Supplied information »
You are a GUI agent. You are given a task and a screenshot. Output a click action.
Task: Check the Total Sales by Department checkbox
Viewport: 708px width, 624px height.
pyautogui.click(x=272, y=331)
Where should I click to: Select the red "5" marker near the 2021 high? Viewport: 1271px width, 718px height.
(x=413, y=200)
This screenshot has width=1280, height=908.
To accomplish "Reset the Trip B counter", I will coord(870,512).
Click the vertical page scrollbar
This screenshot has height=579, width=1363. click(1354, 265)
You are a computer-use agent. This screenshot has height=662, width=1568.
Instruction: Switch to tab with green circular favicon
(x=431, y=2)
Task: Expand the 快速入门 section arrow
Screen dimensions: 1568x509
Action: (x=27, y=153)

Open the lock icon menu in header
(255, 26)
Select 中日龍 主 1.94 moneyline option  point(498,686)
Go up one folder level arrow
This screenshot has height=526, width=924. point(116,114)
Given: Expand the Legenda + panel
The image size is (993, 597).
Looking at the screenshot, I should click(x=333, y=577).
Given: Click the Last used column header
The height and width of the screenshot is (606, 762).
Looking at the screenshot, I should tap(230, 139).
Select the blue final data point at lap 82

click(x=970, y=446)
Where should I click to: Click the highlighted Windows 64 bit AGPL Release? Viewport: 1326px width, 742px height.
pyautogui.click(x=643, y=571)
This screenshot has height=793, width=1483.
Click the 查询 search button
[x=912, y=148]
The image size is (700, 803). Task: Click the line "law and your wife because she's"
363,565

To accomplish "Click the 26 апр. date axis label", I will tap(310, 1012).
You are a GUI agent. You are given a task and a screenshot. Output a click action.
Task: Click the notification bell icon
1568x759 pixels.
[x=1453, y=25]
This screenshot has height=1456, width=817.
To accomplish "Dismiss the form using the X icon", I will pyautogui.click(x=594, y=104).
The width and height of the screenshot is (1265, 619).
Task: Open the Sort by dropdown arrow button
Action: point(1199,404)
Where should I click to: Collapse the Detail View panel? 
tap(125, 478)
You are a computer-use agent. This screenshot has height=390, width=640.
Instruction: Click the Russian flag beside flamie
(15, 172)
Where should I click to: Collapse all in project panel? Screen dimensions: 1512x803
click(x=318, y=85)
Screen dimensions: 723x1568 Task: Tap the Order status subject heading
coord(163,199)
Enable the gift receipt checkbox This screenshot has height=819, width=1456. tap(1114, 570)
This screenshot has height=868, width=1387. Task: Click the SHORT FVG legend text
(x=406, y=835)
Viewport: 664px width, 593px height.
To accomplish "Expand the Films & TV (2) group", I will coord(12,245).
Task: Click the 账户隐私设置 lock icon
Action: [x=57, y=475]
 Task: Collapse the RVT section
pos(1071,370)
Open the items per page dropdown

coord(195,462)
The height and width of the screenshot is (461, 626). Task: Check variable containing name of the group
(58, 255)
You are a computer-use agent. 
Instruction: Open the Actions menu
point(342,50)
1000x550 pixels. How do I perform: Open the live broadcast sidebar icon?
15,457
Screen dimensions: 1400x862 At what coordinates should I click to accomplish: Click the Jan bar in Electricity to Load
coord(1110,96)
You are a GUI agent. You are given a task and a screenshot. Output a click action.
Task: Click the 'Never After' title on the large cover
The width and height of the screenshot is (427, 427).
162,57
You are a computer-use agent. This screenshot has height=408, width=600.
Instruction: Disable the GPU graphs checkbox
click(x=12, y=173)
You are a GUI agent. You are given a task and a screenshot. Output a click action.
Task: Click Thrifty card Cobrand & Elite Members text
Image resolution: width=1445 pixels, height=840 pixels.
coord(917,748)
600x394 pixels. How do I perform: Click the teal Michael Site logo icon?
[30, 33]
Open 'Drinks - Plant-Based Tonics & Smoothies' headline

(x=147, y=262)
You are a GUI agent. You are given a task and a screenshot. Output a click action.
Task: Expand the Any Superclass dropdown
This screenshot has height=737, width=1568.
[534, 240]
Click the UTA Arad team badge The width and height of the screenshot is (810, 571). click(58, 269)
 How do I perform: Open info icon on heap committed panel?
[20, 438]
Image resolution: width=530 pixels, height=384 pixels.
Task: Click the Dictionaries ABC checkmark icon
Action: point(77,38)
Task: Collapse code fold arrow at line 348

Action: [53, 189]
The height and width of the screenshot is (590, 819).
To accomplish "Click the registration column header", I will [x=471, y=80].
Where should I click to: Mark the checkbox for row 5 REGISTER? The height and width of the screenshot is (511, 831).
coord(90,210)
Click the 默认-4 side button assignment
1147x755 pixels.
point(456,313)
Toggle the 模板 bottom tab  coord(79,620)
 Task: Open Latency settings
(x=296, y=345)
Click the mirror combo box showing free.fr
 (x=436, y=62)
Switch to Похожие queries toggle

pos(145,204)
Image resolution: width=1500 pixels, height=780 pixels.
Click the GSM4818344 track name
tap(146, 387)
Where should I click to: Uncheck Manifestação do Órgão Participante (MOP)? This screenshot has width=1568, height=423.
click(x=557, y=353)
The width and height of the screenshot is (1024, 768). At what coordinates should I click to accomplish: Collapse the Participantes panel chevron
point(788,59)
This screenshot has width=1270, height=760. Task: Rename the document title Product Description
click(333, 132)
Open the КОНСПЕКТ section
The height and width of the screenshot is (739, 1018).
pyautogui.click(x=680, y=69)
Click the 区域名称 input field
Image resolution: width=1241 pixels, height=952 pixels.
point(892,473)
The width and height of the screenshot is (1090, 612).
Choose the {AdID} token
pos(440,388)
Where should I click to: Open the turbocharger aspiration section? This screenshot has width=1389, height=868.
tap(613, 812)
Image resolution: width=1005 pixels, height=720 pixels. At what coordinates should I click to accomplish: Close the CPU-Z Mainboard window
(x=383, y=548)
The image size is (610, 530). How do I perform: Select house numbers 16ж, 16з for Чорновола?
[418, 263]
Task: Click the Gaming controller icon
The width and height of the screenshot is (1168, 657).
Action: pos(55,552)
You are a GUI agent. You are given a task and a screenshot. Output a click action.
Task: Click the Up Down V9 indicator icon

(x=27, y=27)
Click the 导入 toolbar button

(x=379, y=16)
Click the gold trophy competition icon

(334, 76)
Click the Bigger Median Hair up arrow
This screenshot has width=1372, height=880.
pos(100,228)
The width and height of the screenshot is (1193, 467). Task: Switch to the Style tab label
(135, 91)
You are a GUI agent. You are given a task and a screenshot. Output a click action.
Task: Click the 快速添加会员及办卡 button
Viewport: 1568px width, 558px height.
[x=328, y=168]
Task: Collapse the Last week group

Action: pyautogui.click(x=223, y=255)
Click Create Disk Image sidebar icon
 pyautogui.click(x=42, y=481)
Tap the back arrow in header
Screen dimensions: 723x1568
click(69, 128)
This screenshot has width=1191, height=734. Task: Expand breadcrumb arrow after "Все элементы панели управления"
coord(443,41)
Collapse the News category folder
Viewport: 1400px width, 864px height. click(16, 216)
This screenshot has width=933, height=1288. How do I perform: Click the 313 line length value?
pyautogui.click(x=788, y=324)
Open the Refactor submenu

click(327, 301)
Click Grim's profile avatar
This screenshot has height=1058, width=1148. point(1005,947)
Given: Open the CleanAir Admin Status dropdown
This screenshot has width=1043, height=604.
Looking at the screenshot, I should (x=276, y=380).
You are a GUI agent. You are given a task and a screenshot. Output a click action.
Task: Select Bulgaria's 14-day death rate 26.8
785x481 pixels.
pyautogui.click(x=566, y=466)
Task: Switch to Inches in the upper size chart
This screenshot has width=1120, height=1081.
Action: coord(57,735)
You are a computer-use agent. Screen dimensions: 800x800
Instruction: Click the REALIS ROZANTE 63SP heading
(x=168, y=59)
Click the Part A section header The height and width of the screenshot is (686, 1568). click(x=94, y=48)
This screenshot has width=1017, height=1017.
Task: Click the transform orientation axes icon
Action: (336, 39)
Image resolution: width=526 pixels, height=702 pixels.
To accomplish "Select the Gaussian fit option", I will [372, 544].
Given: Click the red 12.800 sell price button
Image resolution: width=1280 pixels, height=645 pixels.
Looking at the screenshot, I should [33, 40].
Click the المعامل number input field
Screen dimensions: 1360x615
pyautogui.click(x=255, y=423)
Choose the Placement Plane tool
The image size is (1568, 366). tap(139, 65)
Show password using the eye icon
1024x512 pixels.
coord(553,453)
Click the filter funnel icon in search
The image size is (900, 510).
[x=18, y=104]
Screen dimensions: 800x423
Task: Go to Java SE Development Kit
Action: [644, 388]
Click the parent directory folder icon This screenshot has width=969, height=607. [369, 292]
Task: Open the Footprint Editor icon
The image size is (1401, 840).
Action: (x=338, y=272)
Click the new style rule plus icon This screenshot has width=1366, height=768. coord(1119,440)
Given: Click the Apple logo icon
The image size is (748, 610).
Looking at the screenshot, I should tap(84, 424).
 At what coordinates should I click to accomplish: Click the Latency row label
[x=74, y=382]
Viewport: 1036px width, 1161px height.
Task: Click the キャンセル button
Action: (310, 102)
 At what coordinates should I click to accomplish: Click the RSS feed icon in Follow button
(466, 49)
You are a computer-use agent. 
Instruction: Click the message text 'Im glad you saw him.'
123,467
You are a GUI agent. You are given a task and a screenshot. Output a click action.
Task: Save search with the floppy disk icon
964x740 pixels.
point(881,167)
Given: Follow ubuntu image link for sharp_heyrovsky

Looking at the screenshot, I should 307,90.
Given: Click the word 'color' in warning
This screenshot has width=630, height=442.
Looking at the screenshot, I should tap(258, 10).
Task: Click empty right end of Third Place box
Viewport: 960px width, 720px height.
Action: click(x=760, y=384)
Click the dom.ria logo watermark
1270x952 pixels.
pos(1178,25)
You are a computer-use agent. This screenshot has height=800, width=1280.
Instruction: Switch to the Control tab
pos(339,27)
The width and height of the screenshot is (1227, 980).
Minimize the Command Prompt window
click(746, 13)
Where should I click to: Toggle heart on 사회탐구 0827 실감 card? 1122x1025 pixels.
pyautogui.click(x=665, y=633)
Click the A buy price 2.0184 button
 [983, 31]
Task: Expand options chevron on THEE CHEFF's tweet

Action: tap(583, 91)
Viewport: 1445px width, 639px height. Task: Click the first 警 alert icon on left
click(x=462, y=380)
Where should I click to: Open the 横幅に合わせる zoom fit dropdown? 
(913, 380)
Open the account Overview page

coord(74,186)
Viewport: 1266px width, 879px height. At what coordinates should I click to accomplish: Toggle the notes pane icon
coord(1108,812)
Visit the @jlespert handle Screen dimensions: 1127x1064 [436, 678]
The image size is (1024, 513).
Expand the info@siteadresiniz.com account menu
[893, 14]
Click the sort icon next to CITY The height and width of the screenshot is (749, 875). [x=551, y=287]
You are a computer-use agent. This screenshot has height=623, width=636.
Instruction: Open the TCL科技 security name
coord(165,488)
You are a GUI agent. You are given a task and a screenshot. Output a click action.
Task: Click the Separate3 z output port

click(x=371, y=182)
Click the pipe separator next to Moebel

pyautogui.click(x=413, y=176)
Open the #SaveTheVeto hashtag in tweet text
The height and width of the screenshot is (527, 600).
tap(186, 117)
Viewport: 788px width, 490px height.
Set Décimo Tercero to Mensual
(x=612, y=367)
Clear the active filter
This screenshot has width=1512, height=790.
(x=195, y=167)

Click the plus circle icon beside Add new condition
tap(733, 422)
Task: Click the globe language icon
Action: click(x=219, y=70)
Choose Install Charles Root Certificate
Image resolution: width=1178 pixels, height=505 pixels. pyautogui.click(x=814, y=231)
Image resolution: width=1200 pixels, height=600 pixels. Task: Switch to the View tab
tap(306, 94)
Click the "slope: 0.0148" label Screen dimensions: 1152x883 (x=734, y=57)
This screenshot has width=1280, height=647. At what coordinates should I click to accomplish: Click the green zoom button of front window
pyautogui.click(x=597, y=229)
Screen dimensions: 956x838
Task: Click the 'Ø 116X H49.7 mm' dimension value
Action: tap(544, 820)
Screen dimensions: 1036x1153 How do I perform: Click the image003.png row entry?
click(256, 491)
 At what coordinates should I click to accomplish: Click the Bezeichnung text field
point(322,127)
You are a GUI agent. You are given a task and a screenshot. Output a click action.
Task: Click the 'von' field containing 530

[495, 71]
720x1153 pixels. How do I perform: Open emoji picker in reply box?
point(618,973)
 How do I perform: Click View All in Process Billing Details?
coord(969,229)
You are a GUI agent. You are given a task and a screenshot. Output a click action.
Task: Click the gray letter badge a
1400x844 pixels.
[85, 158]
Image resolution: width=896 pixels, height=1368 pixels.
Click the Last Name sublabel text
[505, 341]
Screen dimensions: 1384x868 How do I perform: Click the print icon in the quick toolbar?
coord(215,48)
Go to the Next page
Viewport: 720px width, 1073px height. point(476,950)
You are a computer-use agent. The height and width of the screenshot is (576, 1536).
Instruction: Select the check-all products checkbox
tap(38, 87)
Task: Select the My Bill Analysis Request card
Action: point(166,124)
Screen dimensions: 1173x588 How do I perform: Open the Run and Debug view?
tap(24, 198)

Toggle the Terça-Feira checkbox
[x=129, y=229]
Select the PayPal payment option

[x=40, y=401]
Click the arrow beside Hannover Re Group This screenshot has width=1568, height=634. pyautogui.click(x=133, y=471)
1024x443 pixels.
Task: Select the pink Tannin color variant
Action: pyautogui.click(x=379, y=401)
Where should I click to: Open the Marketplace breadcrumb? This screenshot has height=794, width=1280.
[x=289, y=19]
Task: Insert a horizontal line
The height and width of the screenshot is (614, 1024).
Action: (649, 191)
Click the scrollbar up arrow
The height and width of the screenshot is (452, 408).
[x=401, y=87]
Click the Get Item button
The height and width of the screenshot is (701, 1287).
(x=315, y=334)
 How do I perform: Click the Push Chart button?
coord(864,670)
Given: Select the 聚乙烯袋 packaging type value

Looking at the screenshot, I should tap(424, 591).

What to do » Go through the records and gather the lines that hold "input".

Solution to the exercise »
Click the 区域名称 input field
Click the المعامل number input field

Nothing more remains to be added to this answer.